Una pratica meno cruenta della chirurgia tradizionale, più rapida e meno dolorosa

"I benefici della termoablazione per il paziente oncologico – sostiene Sandro Barni, direttore del dipartimento Oncologico dell’Asst Bergamo Ovest-Treviglio – riguardano prevalentemente il fatto che è una metodica meno cruenta della chirurgia tradizionale, più rapida, meno dolorosa e ripetibile in caso di recidive. La termoablazione, a parte casi specifici come l’epatocarcinoma primario non è sostitutiva, ma complementare alla chirurgia tradizionale e ai trattamenti medici, e ha indicazioni ben precise, come il volume, il numero e la localizzazione delle lesioni tumorali. Per questo motivo è fondamentale che il paziente sia preso in carico da un team multidisciplinare, che deve essere composto, come minimo, oltre che dall’oncologo, dal chirurgo e dal radiologo interventista. L’importante è, infatti, definire l’appropriatezza terapeutica: capire, cioè, qual è il paziente giusto e il momento giusto per eseguire questa procedura".

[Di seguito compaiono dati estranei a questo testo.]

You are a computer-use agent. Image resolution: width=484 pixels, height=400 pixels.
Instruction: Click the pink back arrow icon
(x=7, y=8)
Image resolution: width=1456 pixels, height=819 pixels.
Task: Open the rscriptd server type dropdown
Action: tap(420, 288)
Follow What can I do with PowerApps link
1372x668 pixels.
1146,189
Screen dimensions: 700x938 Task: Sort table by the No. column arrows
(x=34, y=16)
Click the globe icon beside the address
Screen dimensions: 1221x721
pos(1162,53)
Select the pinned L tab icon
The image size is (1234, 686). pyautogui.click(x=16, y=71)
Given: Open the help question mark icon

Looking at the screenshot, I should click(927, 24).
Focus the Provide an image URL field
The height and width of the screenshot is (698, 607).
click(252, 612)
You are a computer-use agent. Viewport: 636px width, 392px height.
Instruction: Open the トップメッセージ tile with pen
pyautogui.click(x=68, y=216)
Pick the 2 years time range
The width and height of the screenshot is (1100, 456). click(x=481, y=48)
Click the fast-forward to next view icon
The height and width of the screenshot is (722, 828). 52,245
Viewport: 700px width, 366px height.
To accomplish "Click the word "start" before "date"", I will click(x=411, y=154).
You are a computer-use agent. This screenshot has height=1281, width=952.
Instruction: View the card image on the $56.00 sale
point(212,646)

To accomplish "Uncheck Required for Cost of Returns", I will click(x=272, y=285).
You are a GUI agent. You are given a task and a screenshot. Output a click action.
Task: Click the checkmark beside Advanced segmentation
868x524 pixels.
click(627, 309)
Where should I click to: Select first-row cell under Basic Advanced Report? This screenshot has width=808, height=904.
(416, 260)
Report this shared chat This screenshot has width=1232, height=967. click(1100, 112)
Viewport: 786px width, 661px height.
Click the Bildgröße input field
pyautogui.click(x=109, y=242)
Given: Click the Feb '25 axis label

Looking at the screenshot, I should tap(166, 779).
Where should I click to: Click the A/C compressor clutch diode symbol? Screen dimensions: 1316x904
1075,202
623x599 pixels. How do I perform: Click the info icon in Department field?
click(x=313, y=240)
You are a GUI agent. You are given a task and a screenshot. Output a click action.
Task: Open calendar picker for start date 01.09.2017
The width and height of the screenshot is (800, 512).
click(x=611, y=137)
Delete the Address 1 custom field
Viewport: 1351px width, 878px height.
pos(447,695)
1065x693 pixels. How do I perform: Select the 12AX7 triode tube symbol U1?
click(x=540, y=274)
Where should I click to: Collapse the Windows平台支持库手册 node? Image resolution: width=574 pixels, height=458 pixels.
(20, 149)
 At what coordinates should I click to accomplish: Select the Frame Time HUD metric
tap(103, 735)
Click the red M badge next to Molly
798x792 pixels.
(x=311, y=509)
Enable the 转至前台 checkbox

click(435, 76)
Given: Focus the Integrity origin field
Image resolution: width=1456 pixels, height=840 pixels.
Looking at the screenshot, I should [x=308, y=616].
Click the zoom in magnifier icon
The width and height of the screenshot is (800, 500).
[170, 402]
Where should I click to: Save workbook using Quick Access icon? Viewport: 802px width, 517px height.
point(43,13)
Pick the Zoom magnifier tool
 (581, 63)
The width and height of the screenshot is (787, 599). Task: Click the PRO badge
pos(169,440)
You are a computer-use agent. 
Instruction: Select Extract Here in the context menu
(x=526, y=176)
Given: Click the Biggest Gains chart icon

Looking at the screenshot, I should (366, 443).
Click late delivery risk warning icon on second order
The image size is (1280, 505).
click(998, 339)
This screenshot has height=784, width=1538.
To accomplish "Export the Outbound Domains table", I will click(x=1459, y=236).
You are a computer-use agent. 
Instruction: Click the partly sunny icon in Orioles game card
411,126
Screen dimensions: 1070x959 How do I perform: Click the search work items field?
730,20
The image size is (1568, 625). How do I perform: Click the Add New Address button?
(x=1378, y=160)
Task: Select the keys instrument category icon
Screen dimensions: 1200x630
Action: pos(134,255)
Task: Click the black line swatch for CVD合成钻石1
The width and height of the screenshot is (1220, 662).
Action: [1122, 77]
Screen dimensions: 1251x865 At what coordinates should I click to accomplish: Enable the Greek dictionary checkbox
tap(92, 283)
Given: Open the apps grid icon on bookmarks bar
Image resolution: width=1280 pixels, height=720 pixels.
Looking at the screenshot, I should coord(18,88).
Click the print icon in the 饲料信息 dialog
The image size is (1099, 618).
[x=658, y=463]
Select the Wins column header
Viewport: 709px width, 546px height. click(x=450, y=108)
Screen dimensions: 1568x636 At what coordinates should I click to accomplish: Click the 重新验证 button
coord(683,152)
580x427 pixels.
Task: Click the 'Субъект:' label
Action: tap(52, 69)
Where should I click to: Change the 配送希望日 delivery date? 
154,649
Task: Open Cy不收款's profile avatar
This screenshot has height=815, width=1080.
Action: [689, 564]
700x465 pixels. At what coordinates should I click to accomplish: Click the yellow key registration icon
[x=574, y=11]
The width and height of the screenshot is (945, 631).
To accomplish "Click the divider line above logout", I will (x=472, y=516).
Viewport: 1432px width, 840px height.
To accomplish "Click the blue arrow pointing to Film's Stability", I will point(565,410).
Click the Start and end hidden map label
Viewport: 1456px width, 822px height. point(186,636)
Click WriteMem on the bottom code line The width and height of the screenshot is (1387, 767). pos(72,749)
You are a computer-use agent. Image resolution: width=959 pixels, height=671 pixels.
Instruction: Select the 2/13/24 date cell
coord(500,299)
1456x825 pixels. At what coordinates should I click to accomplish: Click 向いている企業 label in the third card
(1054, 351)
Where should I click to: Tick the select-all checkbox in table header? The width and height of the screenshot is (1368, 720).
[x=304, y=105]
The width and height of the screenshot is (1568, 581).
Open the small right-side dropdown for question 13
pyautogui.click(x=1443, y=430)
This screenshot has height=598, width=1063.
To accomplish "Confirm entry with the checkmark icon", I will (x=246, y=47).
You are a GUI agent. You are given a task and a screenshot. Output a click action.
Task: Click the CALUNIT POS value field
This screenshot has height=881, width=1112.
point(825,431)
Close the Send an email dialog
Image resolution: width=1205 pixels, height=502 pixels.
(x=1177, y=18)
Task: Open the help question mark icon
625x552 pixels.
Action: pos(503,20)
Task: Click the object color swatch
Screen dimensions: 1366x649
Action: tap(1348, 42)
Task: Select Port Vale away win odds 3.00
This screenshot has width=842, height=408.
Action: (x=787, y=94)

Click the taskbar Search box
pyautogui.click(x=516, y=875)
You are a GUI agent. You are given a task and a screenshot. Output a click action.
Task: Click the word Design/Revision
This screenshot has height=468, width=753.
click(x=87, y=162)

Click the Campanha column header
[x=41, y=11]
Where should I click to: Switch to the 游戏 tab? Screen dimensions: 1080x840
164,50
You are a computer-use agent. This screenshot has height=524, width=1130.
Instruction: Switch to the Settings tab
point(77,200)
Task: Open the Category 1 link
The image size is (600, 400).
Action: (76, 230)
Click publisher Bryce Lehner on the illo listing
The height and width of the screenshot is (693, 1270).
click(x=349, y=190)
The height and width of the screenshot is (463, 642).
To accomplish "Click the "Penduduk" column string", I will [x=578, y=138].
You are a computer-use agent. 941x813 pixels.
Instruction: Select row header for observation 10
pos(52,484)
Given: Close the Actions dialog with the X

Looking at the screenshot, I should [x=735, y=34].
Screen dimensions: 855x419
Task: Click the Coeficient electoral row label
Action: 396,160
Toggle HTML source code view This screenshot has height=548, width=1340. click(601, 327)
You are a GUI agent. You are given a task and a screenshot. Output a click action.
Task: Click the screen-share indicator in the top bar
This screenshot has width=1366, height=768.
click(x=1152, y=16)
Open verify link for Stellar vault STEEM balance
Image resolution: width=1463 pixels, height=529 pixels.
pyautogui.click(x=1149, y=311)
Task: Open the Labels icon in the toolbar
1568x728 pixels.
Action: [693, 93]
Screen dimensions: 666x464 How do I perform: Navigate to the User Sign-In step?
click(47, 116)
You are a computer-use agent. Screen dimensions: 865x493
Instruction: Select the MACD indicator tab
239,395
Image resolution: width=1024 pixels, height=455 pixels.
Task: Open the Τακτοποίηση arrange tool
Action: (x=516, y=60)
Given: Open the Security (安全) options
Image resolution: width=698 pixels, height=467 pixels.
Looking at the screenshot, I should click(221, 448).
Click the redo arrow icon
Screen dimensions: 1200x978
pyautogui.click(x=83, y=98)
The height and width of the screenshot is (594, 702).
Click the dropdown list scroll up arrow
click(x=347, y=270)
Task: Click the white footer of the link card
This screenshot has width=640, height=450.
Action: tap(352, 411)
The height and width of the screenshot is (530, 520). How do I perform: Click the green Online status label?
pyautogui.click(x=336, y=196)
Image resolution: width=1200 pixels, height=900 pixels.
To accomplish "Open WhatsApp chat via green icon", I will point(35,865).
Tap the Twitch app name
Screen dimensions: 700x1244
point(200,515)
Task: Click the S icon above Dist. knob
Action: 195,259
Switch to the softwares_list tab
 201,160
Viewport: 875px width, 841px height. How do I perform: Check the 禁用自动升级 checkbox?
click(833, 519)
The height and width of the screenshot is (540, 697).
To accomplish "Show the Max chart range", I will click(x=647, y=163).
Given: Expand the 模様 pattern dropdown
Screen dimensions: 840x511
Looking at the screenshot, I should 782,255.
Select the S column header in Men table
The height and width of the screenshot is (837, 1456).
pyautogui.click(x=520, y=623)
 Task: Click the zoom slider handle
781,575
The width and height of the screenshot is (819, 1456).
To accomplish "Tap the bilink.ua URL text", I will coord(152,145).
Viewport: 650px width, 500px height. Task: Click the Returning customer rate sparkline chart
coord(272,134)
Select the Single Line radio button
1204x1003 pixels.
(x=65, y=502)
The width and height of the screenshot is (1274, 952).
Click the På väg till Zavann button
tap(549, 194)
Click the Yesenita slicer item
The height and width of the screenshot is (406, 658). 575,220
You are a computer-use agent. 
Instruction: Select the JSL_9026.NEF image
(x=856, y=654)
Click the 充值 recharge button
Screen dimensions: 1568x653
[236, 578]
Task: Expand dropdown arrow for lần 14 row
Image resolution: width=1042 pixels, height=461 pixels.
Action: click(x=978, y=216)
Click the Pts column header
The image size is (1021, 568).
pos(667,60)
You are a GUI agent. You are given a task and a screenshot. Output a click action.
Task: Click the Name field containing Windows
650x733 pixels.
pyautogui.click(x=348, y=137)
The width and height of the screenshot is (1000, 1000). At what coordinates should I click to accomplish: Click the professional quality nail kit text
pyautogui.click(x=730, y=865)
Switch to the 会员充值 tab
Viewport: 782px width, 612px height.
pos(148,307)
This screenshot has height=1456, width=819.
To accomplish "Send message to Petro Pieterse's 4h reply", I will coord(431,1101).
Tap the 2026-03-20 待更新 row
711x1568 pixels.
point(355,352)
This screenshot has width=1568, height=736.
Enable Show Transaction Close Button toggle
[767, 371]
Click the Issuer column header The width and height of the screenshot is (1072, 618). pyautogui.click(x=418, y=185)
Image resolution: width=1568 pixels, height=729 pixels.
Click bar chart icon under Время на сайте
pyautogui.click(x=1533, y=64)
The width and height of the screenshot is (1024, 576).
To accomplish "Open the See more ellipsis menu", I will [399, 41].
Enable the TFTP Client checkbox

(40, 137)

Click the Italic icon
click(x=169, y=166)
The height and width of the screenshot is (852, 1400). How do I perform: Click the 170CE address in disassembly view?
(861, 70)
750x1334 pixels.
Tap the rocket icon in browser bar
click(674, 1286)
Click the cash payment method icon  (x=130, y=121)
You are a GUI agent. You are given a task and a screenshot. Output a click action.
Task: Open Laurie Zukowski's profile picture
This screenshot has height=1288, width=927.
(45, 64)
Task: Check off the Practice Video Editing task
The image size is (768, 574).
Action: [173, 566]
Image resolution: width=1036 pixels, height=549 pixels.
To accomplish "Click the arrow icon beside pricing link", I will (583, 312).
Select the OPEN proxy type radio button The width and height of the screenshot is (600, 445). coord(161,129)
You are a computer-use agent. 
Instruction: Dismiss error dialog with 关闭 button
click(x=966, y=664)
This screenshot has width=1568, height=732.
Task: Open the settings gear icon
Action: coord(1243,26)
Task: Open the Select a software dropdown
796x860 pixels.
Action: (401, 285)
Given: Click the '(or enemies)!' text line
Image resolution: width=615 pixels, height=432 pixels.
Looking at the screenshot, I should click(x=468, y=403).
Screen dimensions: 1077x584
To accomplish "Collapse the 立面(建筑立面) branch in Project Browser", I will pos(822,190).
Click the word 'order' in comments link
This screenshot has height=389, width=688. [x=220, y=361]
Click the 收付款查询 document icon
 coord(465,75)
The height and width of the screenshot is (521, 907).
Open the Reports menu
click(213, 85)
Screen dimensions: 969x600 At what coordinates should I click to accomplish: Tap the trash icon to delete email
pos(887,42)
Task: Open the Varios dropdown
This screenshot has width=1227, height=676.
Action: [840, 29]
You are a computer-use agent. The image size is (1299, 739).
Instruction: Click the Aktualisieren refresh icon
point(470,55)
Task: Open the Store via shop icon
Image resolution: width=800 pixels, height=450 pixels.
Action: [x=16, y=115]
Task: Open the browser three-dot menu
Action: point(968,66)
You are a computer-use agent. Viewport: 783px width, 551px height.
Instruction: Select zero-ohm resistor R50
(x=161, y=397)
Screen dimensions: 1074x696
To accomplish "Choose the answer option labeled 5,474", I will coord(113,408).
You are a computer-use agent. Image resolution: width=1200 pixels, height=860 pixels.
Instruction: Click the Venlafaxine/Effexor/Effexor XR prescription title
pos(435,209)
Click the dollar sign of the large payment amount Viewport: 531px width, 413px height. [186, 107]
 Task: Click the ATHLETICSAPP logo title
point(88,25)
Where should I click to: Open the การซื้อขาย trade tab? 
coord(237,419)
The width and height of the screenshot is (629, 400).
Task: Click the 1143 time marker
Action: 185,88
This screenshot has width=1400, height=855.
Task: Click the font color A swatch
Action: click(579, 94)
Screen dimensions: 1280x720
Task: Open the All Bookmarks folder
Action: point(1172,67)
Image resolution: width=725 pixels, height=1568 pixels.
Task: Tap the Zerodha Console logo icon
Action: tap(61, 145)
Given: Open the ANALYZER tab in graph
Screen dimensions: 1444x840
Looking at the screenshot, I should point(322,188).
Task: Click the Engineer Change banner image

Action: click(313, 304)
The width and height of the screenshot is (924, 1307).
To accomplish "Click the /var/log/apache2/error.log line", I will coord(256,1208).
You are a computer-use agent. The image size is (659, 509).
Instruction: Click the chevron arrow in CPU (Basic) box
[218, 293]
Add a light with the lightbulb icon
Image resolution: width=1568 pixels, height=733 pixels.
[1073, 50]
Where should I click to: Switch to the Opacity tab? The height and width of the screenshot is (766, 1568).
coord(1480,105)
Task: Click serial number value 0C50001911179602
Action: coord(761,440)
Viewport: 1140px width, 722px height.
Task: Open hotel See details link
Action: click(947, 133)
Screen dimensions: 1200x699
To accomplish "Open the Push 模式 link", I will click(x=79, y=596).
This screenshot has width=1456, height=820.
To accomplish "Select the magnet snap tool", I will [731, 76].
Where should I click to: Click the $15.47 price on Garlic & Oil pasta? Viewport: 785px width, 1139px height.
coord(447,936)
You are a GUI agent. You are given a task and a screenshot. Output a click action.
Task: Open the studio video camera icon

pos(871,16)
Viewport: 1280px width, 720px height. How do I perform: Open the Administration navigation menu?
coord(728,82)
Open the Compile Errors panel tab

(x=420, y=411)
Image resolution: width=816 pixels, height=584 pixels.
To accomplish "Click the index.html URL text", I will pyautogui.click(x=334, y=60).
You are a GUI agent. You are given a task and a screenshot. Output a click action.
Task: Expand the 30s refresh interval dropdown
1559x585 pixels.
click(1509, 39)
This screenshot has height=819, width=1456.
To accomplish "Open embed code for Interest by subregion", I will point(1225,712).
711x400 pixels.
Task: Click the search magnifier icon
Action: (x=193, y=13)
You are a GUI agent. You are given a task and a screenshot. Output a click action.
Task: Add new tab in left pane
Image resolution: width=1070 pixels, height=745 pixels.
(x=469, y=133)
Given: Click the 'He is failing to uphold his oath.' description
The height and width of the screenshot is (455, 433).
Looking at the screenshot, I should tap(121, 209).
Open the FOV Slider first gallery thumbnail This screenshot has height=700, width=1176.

  "Nel caso di epatocarcinoma primario con dimensioni non superiori ai 3 centimetri la termoablazione può essere considerata equivalente alla chirurgia tradizionale – dice Giovanni Sgroi, direttore del Dipartimento di Scienze Chirurgiche dell’ASST Bergamo Ovest-Treviglio – ma la metodica trova applicazione anche nelle metastasi epatiche. Nella chirurgia avanzata delle metastasi epatiche multiple, la termoablazione va associata e si integra con la chirurgia, estendendo così la possibilità di una completa bonifica della malattia". La termoablazione può essere effettuata sia su tumori primari, che secondari dei tessuti parenchimali (fegato, rene, polmone). Tuttavia è importante trattare non solo la lesione tumorale, ma occorre eliminare anche un margine di tessuto sano che, nel caso di un tumore primitivo deve essere di almeno 5 millimetri e in una metastasi di un centimetro.